* _Task objective_:
Which lines of the entries below run from the one holding "1178x1008 pixels." to the one holding "Select the 12h time range", inclusive? Set down exactly those lines and no others.

* _Exercise input_:
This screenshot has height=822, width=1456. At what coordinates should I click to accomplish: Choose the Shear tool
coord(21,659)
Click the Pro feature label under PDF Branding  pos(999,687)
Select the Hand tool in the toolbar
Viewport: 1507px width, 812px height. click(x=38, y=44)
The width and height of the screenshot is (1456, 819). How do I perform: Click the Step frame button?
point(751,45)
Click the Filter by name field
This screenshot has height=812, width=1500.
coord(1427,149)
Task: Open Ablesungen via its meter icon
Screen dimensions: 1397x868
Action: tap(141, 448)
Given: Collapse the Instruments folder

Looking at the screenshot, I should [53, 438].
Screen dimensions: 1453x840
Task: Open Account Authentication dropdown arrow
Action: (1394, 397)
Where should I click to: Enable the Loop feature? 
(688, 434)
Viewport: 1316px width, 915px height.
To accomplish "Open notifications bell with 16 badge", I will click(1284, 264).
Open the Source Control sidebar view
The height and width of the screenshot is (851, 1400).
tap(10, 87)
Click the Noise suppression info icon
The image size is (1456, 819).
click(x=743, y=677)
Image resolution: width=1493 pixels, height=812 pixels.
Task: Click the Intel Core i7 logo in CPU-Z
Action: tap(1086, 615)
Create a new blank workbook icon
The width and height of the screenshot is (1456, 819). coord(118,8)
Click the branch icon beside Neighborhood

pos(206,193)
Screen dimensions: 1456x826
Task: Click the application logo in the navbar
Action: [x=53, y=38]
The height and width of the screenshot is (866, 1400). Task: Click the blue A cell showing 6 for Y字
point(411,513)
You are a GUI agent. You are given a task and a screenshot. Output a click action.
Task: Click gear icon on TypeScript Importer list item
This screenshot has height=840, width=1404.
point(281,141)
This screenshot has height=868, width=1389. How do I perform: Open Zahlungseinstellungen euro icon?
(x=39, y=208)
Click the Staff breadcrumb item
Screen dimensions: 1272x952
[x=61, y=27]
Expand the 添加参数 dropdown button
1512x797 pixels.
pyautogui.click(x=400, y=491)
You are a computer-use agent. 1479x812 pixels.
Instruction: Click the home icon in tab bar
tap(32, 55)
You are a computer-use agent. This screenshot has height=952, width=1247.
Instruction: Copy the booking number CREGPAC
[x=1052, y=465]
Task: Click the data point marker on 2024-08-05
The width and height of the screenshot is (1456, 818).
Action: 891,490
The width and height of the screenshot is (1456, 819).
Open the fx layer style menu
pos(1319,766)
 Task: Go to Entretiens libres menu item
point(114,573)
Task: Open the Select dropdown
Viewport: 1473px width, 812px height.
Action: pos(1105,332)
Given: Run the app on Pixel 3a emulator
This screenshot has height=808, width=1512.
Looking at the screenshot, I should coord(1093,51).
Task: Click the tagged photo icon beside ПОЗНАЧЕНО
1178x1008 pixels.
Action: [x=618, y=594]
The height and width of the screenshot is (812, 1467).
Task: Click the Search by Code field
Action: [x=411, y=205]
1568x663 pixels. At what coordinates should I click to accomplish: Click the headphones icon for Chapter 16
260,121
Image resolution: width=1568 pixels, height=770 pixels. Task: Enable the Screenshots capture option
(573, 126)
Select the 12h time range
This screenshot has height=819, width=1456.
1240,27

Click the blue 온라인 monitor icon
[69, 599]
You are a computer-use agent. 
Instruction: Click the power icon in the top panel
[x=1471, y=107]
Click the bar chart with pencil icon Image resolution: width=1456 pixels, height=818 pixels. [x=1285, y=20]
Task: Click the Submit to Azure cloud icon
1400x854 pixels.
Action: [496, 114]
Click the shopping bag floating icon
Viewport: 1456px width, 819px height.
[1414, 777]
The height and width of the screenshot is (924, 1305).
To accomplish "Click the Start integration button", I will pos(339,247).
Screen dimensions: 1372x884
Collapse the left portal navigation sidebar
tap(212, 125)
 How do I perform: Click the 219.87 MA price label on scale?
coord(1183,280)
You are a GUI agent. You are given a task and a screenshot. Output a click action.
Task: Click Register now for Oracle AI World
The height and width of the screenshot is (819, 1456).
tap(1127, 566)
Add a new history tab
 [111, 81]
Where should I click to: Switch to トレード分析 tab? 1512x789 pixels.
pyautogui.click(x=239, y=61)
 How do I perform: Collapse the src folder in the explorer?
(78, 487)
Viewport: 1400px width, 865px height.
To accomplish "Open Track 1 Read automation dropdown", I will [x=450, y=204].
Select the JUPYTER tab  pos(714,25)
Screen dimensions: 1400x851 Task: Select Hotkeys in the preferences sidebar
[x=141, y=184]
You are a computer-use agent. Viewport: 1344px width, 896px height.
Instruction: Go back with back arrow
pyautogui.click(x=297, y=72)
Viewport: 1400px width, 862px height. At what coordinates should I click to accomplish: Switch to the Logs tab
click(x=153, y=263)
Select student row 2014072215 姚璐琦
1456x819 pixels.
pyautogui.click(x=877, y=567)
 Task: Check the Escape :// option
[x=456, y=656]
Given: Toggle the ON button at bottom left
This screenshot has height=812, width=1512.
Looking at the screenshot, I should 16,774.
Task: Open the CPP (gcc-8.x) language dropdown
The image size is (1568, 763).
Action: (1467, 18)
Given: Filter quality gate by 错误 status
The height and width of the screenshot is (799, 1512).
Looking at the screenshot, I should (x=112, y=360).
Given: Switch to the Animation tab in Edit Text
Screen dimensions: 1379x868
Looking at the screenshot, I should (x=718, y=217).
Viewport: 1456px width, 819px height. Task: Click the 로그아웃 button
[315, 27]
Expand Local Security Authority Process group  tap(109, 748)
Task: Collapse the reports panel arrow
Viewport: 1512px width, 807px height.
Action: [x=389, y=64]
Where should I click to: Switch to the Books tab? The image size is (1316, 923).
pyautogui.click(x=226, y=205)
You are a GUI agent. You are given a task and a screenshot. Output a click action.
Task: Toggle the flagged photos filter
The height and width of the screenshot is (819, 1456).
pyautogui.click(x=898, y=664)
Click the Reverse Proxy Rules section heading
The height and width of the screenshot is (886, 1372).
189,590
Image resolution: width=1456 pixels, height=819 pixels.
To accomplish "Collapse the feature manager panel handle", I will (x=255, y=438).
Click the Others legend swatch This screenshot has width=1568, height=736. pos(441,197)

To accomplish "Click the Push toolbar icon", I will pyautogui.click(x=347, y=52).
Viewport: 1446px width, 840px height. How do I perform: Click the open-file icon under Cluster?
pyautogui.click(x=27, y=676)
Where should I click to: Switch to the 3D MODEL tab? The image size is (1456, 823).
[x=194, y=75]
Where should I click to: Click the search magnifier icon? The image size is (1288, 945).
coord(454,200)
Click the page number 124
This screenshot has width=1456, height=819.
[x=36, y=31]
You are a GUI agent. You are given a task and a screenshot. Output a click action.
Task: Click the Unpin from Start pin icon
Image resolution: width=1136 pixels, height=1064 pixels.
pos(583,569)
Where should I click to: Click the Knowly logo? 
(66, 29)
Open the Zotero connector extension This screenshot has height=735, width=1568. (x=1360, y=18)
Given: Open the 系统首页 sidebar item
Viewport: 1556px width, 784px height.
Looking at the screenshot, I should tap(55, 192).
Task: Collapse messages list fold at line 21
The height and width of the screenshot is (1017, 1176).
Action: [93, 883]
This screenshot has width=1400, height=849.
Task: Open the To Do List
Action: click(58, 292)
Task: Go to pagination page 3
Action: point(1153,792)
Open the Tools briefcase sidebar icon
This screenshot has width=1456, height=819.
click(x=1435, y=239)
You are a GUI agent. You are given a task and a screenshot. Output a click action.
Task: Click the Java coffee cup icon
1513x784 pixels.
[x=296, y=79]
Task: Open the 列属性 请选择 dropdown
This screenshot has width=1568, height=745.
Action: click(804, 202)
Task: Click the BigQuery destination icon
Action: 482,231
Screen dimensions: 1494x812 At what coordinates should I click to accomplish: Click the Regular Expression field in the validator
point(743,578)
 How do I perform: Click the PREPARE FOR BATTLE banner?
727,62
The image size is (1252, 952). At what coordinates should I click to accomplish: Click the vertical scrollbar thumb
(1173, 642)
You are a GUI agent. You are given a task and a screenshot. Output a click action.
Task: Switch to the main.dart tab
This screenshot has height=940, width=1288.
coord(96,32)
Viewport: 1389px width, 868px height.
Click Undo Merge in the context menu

* _Response below_:
1178x1008 pixels.
Action: [x=618, y=594]
The height and width of the screenshot is (812, 1467).
Task: Click the Search by Code field
Action: [x=411, y=205]
1568x663 pixels. At what coordinates should I click to accomplish: Click the headphones icon for Chapter 16
260,121
Image resolution: width=1568 pixels, height=770 pixels. Task: Enable the Screenshots capture option
(573, 126)
Select the 12h time range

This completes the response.